_WORK TO COMPLETE:_
Write each line out a second time, exactly as shown below.

_DATA SHOWN:_
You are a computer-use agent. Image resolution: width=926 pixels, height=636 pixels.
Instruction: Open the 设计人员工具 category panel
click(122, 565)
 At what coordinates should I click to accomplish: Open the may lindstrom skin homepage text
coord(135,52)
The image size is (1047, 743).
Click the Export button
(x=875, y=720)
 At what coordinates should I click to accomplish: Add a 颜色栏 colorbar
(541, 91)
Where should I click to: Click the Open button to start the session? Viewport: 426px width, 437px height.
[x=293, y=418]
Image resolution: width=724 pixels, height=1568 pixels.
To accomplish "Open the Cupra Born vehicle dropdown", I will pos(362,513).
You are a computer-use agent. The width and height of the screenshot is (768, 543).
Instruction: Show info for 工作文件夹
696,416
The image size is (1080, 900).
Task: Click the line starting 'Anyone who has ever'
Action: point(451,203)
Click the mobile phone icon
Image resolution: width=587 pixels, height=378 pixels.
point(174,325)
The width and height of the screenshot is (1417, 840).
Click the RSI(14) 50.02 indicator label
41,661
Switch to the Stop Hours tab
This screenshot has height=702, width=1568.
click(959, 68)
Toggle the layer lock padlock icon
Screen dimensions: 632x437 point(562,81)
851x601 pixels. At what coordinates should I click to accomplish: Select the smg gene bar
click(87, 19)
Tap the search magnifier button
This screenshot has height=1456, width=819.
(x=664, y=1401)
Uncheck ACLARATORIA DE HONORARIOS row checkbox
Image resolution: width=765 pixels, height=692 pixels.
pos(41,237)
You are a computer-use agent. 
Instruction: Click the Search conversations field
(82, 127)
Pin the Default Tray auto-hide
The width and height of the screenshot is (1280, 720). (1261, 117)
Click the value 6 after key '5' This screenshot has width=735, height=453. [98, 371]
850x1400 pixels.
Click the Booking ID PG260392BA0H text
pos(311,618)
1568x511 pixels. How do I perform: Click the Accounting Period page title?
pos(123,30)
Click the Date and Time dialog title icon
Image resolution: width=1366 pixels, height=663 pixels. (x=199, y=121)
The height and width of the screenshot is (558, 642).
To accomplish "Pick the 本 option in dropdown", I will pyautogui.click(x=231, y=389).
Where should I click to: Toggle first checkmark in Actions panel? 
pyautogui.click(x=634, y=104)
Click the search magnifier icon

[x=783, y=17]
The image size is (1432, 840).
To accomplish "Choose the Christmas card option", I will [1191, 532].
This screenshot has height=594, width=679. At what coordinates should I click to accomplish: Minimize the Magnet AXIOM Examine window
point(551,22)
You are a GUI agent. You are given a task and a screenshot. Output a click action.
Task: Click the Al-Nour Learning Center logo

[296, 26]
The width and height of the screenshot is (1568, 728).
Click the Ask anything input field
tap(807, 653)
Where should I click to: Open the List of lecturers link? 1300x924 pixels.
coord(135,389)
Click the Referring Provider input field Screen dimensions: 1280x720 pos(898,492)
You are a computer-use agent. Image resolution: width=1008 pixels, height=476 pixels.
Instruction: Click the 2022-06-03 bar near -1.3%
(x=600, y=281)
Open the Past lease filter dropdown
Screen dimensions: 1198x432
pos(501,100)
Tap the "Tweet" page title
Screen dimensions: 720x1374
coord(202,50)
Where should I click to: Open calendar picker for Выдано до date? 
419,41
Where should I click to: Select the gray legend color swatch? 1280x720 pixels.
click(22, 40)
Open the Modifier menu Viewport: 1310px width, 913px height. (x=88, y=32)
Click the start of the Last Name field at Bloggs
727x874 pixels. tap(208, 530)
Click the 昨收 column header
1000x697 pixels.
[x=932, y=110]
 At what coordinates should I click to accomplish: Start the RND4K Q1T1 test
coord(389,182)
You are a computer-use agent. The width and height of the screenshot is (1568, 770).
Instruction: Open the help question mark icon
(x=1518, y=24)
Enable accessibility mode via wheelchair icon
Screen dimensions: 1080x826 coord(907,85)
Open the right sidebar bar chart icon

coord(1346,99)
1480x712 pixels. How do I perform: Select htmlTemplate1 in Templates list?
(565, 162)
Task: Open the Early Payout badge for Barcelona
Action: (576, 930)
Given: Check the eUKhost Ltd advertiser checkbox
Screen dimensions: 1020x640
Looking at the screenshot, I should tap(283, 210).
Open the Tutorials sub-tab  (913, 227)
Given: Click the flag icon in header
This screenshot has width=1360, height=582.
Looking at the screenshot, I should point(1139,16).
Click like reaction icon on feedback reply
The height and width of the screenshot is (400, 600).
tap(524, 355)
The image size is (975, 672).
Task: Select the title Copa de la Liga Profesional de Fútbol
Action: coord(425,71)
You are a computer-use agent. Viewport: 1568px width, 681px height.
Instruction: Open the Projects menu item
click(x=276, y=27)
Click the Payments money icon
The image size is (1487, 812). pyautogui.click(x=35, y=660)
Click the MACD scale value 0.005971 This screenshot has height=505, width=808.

_YOUR SOLUTION:_
You are a computer-use agent. Image resolution: width=926 pixels, height=636 pixels.
Instruction: Open the 设计人员工具 category panel
click(122, 565)
 At what coordinates should I click to accomplish: Open the may lindstrom skin homepage text
coord(135,52)
The image size is (1047, 743).
Click the Export button
(x=875, y=720)
 At what coordinates should I click to accomplish: Add a 颜色栏 colorbar
(541, 91)
Where should I click to: Click the Open button to start the session? Viewport: 426px width, 437px height.
[x=293, y=418]
Image resolution: width=724 pixels, height=1568 pixels.
To accomplish "Open the Cupra Born vehicle dropdown", I will pos(362,513).
You are a computer-use agent. The width and height of the screenshot is (768, 543).
Instruction: Show info for 工作文件夹
696,416
The image size is (1080, 900).
Task: Click the line starting 'Anyone who has ever'
Action: point(451,203)
Click the mobile phone icon
Image resolution: width=587 pixels, height=378 pixels.
point(174,325)
The width and height of the screenshot is (1417, 840).
Click the RSI(14) 50.02 indicator label
41,661
Switch to the Stop Hours tab
This screenshot has height=702, width=1568.
click(959, 68)
Toggle the layer lock padlock icon
Screen dimensions: 632x437 point(562,81)
851x601 pixels. At what coordinates should I click to accomplish: Select the smg gene bar
click(87, 19)
Tap the search magnifier button
This screenshot has height=1456, width=819.
(x=664, y=1401)
Uncheck ACLARATORIA DE HONORARIOS row checkbox
Image resolution: width=765 pixels, height=692 pixels.
pos(41,237)
You are a computer-use agent. 
Instruction: Click the Search conversations field
(82, 127)
Pin the Default Tray auto-hide
The width and height of the screenshot is (1280, 720). (1261, 117)
Click the value 6 after key '5' This screenshot has width=735, height=453. [98, 371]
850x1400 pixels.
Click the Booking ID PG260392BA0H text
pos(311,618)
1568x511 pixels. How do I perform: Click the Accounting Period page title?
pos(123,30)
Click the Date and Time dialog title icon
Image resolution: width=1366 pixels, height=663 pixels. (x=199, y=121)
The height and width of the screenshot is (558, 642).
To accomplish "Pick the 本 option in dropdown", I will pyautogui.click(x=231, y=389).
Where should I click to: Toggle first checkmark in Actions panel? 
pyautogui.click(x=634, y=104)
Click the search magnifier icon

[x=783, y=17]
The image size is (1432, 840).
To accomplish "Choose the Christmas card option", I will [1191, 532].
This screenshot has height=594, width=679. At what coordinates should I click to accomplish: Minimize the Magnet AXIOM Examine window
point(551,22)
You are a GUI agent. You are given a task and a screenshot. Output a click action.
Task: Click the Al-Nour Learning Center logo

[296, 26]
The width and height of the screenshot is (1568, 728).
Click the Ask anything input field
tap(807, 653)
Where should I click to: Open the List of lecturers link? 1300x924 pixels.
coord(135,389)
Click the Referring Provider input field Screen dimensions: 1280x720 pos(898,492)
You are a computer-use agent. Image resolution: width=1008 pixels, height=476 pixels.
Instruction: Click the 2022-06-03 bar near -1.3%
(x=600, y=281)
Open the Past lease filter dropdown
Screen dimensions: 1198x432
pos(501,100)
Tap the "Tweet" page title
Screen dimensions: 720x1374
coord(202,50)
Where should I click to: Open calendar picker for Выдано до date? 
419,41
Where should I click to: Select the gray legend color swatch? 1280x720 pixels.
click(22, 40)
Open the Modifier menu Viewport: 1310px width, 913px height. (x=88, y=32)
Click the start of the Last Name field at Bloggs
727x874 pixels. tap(208, 530)
Click the 昨收 column header
1000x697 pixels.
[x=932, y=110]
 At what coordinates should I click to accomplish: Start the RND4K Q1T1 test
coord(389,182)
You are a computer-use agent. The width and height of the screenshot is (1568, 770).
Instruction: Open the help question mark icon
(x=1518, y=24)
Enable accessibility mode via wheelchair icon
Screen dimensions: 1080x826 coord(907,85)
Open the right sidebar bar chart icon

coord(1346,99)
1480x712 pixels. How do I perform: Select htmlTemplate1 in Templates list?
(565, 162)
Task: Open the Early Payout badge for Barcelona
Action: (576, 930)
Given: Check the eUKhost Ltd advertiser checkbox
Screen dimensions: 1020x640
Looking at the screenshot, I should tap(283, 210).
Open the Tutorials sub-tab  (913, 227)
Given: Click the flag icon in header
This screenshot has width=1360, height=582.
Looking at the screenshot, I should point(1139,16).
Click like reaction icon on feedback reply
The height and width of the screenshot is (400, 600).
tap(524, 355)
The image size is (975, 672).
Task: Select the title Copa de la Liga Profesional de Fútbol
Action: coord(425,71)
You are a computer-use agent. Viewport: 1568px width, 681px height.
Instruction: Open the Projects menu item
click(x=276, y=27)
Click the Payments money icon
The image size is (1487, 812). pyautogui.click(x=35, y=660)
Click the MACD scale value 0.005971 This screenshot has height=505, width=808.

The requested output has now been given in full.